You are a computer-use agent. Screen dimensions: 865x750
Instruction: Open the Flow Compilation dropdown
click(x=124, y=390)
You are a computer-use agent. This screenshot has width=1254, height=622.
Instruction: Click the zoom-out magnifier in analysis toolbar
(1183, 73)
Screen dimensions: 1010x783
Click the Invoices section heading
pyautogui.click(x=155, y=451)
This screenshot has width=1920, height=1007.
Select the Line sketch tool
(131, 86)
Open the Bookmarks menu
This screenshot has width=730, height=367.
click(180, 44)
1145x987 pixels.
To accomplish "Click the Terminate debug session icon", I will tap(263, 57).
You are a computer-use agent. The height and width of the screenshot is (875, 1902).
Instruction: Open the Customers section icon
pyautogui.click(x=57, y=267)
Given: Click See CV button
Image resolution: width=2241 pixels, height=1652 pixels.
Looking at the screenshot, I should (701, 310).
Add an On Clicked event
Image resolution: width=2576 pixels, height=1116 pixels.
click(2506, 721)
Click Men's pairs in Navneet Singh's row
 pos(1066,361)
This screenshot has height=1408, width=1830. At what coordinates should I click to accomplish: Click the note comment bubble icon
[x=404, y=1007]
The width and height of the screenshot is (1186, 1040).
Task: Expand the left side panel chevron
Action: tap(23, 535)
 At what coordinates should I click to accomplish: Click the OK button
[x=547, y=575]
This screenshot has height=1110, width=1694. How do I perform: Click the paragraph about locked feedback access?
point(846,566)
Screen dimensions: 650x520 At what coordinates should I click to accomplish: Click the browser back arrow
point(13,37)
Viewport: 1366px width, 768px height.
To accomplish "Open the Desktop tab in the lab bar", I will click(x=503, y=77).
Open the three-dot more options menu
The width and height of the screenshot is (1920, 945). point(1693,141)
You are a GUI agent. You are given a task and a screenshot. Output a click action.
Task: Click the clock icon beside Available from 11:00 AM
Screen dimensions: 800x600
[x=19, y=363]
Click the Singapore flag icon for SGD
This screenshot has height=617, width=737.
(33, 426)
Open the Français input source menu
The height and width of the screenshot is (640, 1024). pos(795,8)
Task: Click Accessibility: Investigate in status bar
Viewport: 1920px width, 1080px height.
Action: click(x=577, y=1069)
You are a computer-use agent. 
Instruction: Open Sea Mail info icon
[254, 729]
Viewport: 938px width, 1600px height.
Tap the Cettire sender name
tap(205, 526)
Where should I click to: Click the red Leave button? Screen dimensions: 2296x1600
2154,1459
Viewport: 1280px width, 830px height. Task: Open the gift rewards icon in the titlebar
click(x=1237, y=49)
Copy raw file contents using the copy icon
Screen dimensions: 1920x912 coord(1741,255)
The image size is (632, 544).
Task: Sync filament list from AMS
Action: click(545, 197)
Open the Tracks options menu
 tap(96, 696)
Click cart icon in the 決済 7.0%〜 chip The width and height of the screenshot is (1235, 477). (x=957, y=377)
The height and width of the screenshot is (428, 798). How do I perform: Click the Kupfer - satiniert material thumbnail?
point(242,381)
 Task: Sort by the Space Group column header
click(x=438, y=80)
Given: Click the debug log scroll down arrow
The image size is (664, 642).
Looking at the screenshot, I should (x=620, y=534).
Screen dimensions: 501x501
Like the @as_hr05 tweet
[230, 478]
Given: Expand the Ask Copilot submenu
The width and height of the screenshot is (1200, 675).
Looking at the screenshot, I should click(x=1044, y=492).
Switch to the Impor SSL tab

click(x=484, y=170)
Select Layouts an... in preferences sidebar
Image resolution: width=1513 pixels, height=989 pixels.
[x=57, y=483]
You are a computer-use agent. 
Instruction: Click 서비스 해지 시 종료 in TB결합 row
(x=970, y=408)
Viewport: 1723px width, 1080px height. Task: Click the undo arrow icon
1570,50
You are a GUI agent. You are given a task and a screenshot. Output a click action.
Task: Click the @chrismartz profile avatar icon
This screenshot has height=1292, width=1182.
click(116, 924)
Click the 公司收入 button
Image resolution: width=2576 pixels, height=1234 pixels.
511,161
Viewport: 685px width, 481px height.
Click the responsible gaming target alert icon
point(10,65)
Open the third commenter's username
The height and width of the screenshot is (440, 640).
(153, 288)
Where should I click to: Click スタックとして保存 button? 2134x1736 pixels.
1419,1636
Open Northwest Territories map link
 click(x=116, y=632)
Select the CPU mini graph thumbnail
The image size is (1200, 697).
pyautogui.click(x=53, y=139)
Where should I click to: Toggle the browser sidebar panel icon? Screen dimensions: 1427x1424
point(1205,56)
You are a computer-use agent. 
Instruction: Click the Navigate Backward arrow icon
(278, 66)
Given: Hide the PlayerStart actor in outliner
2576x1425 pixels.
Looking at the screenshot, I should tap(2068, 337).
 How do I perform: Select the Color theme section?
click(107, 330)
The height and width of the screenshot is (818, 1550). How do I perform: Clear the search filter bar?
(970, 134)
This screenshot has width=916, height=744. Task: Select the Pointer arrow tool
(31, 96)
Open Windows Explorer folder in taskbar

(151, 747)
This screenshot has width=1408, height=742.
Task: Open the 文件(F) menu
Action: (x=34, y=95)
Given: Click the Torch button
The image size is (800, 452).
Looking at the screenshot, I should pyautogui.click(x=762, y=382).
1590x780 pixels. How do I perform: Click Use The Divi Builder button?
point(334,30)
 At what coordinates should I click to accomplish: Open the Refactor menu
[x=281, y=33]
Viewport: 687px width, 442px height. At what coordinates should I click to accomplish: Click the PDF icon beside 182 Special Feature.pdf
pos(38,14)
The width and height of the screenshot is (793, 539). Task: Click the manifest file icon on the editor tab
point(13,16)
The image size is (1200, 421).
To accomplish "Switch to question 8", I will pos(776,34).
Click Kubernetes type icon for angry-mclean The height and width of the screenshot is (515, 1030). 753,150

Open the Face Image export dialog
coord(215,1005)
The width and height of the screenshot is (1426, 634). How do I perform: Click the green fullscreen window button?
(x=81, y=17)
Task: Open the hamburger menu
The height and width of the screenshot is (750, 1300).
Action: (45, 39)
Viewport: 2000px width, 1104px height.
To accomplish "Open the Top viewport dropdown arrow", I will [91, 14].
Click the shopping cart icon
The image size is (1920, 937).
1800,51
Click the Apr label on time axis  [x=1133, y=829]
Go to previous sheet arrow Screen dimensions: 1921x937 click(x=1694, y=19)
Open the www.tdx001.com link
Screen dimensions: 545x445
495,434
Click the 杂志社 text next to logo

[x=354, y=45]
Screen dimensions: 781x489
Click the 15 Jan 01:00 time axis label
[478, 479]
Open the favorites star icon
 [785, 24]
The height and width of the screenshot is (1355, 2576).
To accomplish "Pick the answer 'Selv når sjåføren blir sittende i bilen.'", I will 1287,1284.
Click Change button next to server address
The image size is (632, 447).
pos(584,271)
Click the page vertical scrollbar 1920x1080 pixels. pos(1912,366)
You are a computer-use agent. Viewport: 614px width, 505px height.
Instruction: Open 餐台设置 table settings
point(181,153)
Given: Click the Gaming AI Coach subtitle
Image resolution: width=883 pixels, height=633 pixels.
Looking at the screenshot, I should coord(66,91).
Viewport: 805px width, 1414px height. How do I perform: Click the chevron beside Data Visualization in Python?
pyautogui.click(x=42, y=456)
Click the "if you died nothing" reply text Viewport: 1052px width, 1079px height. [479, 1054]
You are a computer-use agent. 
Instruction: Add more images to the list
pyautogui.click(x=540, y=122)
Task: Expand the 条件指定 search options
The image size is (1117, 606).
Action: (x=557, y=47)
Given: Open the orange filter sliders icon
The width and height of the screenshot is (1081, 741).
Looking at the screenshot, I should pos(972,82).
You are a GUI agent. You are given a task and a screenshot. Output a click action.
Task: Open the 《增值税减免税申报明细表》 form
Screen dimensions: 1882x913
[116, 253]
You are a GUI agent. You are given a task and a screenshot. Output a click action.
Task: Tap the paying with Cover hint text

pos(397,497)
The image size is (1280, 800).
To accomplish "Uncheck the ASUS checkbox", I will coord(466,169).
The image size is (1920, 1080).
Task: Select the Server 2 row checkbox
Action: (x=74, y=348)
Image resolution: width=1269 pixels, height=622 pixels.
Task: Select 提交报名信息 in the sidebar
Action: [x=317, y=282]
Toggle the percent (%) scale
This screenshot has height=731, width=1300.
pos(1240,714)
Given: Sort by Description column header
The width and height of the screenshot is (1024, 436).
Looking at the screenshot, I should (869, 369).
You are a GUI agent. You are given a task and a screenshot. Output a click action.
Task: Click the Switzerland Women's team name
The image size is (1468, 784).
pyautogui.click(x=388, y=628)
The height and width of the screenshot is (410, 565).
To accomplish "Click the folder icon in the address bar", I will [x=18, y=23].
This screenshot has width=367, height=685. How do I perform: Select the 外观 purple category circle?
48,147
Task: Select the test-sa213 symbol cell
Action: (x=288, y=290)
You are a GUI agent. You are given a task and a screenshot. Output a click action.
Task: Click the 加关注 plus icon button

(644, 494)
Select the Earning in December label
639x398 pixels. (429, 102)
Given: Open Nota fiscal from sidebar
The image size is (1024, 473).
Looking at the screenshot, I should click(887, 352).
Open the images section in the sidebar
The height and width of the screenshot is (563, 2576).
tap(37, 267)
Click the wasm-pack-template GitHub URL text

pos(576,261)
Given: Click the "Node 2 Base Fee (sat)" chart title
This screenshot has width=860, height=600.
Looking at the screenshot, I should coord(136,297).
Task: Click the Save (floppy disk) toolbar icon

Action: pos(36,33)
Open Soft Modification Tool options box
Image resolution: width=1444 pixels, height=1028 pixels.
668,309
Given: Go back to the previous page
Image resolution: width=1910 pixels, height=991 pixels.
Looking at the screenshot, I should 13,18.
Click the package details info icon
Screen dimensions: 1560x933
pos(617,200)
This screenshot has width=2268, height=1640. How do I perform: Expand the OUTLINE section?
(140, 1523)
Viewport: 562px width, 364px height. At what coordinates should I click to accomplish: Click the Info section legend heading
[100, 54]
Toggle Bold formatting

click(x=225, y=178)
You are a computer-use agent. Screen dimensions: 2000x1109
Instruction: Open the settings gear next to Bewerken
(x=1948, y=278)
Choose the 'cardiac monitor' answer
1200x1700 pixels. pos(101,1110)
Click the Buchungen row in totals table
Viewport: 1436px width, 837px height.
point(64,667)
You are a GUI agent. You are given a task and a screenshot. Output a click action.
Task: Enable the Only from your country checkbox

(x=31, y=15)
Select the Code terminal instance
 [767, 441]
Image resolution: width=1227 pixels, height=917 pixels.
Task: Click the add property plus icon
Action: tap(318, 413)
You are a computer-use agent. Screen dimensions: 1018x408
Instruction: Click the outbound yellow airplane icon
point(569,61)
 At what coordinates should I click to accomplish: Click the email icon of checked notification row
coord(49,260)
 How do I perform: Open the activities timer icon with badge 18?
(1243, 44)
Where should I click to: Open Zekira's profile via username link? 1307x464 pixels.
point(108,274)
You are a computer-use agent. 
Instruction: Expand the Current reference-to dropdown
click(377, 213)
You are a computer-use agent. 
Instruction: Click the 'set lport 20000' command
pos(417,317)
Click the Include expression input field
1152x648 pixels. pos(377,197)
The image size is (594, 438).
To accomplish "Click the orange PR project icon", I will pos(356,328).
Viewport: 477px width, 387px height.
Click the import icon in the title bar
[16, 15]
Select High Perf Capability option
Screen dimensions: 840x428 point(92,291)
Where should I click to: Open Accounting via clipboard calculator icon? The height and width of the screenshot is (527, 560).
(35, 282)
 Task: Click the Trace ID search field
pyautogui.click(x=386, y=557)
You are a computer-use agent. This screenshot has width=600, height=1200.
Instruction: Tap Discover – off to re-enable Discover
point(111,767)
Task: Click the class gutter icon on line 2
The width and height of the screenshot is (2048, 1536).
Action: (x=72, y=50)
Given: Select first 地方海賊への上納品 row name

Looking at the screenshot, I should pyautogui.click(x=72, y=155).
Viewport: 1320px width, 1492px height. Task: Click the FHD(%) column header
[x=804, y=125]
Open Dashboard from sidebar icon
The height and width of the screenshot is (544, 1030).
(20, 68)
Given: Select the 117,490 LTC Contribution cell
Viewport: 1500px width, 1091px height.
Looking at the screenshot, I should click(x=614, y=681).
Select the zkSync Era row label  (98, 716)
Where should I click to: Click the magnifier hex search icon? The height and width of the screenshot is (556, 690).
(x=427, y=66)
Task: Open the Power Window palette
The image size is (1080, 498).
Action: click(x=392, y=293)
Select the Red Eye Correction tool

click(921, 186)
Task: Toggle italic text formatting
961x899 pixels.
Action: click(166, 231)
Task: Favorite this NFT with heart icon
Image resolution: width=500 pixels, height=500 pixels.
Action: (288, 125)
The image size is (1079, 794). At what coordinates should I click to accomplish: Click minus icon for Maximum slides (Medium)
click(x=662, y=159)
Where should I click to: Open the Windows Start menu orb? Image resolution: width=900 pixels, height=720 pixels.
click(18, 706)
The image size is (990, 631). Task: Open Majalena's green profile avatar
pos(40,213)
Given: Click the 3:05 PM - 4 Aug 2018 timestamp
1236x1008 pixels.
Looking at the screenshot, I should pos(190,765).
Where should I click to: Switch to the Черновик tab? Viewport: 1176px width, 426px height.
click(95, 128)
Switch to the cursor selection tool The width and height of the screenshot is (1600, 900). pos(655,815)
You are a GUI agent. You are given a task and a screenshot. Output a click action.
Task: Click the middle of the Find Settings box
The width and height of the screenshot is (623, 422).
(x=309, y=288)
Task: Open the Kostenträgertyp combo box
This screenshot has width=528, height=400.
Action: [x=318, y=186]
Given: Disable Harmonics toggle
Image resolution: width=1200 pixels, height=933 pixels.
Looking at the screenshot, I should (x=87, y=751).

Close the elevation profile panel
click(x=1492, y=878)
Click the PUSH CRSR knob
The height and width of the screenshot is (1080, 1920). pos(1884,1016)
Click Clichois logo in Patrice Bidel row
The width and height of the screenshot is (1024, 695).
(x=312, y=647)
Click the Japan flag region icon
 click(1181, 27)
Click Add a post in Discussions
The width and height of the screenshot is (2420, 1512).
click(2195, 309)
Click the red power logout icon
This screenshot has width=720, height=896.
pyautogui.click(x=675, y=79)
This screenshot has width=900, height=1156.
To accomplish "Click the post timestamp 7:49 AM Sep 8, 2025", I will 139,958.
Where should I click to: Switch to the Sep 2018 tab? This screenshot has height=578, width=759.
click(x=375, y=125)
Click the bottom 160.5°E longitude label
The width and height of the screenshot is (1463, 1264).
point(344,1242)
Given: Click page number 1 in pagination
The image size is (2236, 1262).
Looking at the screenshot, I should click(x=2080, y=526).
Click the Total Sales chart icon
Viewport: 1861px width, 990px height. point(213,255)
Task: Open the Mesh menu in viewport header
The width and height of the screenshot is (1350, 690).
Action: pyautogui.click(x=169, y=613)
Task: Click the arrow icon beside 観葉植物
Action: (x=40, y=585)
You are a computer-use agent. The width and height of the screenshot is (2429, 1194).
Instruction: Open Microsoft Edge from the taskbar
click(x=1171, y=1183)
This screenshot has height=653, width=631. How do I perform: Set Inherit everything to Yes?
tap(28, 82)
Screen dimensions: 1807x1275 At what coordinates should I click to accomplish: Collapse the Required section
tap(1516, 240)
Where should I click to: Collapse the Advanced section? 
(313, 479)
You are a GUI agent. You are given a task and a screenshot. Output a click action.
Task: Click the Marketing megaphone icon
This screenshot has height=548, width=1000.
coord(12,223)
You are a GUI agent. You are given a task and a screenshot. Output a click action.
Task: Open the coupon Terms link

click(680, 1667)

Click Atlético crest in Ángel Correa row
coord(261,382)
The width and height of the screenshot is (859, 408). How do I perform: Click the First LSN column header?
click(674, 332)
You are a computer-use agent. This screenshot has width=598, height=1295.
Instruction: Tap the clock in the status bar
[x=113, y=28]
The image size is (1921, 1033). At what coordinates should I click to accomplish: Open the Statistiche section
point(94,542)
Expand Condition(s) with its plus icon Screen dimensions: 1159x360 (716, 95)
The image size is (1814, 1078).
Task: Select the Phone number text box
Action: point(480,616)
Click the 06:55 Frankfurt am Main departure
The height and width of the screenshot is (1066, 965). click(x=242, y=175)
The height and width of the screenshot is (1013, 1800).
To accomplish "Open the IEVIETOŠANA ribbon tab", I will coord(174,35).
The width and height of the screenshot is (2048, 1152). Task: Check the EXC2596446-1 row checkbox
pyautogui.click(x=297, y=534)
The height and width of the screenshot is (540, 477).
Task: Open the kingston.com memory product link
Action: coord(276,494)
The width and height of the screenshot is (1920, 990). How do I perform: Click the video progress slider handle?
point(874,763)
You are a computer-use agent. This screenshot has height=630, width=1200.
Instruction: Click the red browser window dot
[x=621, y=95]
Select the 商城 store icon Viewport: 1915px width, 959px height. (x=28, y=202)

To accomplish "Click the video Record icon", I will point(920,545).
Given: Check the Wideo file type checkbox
****
Exercise brief: Copy the lines starting at the one containing "Click Atlético crest in Ángel Correa row" and ending at the last line, reproducing them word for word.

Solution to this exercise:
Click Atlético crest in Ángel Correa row
coord(261,382)
The width and height of the screenshot is (859, 408). How do I perform: Click the First LSN column header?
click(674, 332)
You are a computer-use agent. This screenshot has width=598, height=1295.
Instruction: Tap the clock in the status bar
[x=113, y=28]
The image size is (1921, 1033). At what coordinates should I click to accomplish: Open the Statistiche section
point(94,542)
Expand Condition(s) with its plus icon Screen dimensions: 1159x360 (716, 95)
The image size is (1814, 1078).
Task: Select the Phone number text box
Action: point(480,616)
Click the 06:55 Frankfurt am Main departure
The height and width of the screenshot is (1066, 965). click(x=242, y=175)
The height and width of the screenshot is (1013, 1800).
To accomplish "Open the IEVIETOŠANA ribbon tab", I will coord(174,35).
The width and height of the screenshot is (2048, 1152). Task: Check the EXC2596446-1 row checkbox
pyautogui.click(x=297, y=534)
The height and width of the screenshot is (540, 477).
Task: Open the kingston.com memory product link
Action: coord(276,494)
The width and height of the screenshot is (1920, 990). How do I perform: Click the video progress slider handle?
point(874,763)
You are a computer-use agent. This screenshot has height=630, width=1200.
Instruction: Click the red browser window dot
[x=621, y=95]
Select the 商城 store icon Viewport: 1915px width, 959px height. (x=28, y=202)

To accomplish "Click the video Record icon", I will point(920,545).
Given: Check the Wideo file type checkbox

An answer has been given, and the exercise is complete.